Prime Minister Sitiveni Rabuka has highlighted some alternative crops that could replace sugarcane and says before Fiji focused on exporting sugar, there used to be quite a variety of other crops, even processed for the export market.
Rabuka says some varieties of yams, particularly the smaller pure native species like taniela leka, vurai, and niu madu, pot-sized yams that can be grown easily in machine-prepared fields, yielding much greater tonnage per acre and attracting much higher incomes, can easily be developed to replace acres under cane.
He says it would be more attractive to prepare the fields for a few years to remove traces of fertilisers, weedicides, and pesticides to get organic certifications for the world market.
The Prime Minister says farmers can also be encouraged to start preparing banana fields.
He says we now know the flood-prone areas and need to avoid them or build up more resilience in our climate funding-funded programs.
Rabuka believes Fiji bananas are still the best bananas in the world, and we should also aim at producing organically and improve our biosecurity protection to prevent our crops from being compromised by invading disruptive organisms.
He further says there used to be a beef canning factory, ‘Tova Beef,’ in Tailevu North and Fiji can develop beef cattle ranches to produce beef for export or process it for canneries, also for export.
The Prime Minister says we can start with the Pacific Islands Forum countries as Fiji’s export destinations and import from them what they have plenty of, like fish and marine products.
Rabuka stresses that Fiji needs stronger watch-keeping with biosecurity gates, at sea ports and airports to protect Fijian products.

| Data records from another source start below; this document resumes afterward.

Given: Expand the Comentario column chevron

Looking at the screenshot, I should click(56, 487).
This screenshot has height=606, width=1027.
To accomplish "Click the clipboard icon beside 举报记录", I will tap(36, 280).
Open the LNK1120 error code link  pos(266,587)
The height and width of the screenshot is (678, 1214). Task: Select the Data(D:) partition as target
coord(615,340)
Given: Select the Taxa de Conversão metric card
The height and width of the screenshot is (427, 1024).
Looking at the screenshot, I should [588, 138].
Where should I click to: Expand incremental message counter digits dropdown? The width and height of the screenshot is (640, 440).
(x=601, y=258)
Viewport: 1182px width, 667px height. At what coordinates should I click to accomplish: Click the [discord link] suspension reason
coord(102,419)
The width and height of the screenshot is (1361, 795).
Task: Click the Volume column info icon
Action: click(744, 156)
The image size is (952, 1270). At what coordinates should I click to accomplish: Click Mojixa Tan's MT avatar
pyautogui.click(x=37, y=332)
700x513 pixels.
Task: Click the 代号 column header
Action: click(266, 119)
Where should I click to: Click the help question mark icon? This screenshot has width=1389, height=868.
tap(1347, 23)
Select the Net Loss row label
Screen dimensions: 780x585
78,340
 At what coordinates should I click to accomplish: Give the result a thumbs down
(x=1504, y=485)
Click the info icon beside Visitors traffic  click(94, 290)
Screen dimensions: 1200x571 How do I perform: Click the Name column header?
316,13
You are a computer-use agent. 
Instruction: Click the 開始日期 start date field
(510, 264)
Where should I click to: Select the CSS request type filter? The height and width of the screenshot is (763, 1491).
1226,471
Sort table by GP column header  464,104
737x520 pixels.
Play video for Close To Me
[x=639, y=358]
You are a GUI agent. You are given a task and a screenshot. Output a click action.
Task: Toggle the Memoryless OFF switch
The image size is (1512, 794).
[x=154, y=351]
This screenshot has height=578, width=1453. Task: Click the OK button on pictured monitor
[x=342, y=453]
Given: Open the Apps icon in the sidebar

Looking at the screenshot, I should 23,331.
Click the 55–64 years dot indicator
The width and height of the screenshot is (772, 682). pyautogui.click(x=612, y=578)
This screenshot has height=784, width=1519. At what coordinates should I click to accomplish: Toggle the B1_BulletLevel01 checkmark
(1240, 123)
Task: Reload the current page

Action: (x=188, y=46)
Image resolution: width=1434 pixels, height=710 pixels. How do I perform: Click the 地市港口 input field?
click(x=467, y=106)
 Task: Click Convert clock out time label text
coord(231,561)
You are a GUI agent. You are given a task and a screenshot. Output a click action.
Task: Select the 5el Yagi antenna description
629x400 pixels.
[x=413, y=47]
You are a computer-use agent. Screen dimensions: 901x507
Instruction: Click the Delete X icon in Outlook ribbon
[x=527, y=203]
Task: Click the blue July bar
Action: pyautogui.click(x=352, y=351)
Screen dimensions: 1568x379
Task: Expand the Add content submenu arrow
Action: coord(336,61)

He says Fijian pineapples are among the naturally sweetest in the world, and there used to be a canning factory in Lautoka during the colonial era which can be revived.
The Prime Minister has also highlighted that on his flight from Germany to San Francisco on Sunday, they served mostly fruits that do not grow in Fiji, while Fiji Airways served very little of the fruits that grow naturally in Fiji.